Acceptance of the null hypothesis means that the data do not contradict the assumption that there is no difference between the actual and theoretical performance. Refutation of the hypothesis means that the empirical evidence is inconsistent with the null hypothesis and another, alternative hypothesis is true. The validity of the null hypothesis is tested by calculating the statistical test criteria for a certain level of significance.

The significance level characterizes the extent to which we risk making a mistake by rejecting the null hypothesis, i.e. what is the probability of deviation from the established limits of variation of a random variable. Therefore, the higher the probability level, the lower the significance level.

The concept of probability is inextricably linked with the concept of a random event. In agricultural and biological research, due to the variability inherent in living organisms under the influence of external conditions, the occurrence of an event can be random or non-random. Non-random events will be those that go beyond the limits of possible random fluctuations of sample observations. This circumstance allows us to determine the probability of occurrence of both random and non-random events.

Thus, probability- a measure of the objective possibility of an event, the ratio of the number of favorable cases to total number cases. The significance level indicates the probability with which the tested hypothesis can give an erroneous result. In the practice of agricultural research, it is considered possible to use probabilities of 0.95 (95%) and 0.99 (99%), which correspond to the following significance levels of 0.05 - 5% and 0.01 - 1%. These probabilities are called confidence probabilities, i.e. those who can be trusted.

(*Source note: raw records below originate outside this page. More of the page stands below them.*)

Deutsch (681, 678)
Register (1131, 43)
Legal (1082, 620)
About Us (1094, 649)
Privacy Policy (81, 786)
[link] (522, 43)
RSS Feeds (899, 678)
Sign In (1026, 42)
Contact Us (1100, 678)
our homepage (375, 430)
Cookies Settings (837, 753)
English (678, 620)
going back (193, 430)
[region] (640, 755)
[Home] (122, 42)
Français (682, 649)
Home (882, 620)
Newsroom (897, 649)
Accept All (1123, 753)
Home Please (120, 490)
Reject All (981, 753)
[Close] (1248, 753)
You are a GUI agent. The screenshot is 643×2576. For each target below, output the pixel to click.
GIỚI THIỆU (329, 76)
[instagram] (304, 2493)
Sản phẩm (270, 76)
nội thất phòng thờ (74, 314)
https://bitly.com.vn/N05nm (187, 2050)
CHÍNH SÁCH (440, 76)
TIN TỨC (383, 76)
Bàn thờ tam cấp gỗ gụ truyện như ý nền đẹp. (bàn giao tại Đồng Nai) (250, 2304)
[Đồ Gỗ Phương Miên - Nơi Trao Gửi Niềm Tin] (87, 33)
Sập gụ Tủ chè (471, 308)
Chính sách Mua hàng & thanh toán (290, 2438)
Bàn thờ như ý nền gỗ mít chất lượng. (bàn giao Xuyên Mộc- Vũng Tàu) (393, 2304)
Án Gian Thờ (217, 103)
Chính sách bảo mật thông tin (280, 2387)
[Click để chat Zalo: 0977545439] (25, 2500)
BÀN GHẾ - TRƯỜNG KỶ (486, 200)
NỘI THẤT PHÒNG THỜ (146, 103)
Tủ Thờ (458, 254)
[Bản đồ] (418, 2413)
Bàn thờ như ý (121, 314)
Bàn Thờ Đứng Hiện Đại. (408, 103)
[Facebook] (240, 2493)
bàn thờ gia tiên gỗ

The statistical criteria used to assess the discrepancy between statistical populations are of two types:

1) parametric (for assessing populations that have a normal distribution);

2) nonparametric (applied to distributions of any form).

In the practice of agricultural and biological research, there are two types of experiments.

In some experiments, the variants are related to each other by one or more conditions controlled by the researcher. As a result, the experimental data do not vary independently, but conjugate, since the influence of the conditions linking the variants manifests itself, as a rule, unambiguously. This type of experiment includes, for example, a field trial with repetitions, each of which is located on a site of relatively equal fertility. In such an experiment, it is possible to compare variants with each other only within the limits of repetition. Another example of related observations is the study of photosynthesis; here the unifying condition is the characteristics of each experimental plant.

Along with this, populations are often compared, the variants of which change independently of each other. Unconjugated, independent are the variation of the characteristics of plants grown under different conditions; in vegetation experiments, vessels of the same variants serve as repetitions, and any vessel of one variant can be compared with any vessel of another.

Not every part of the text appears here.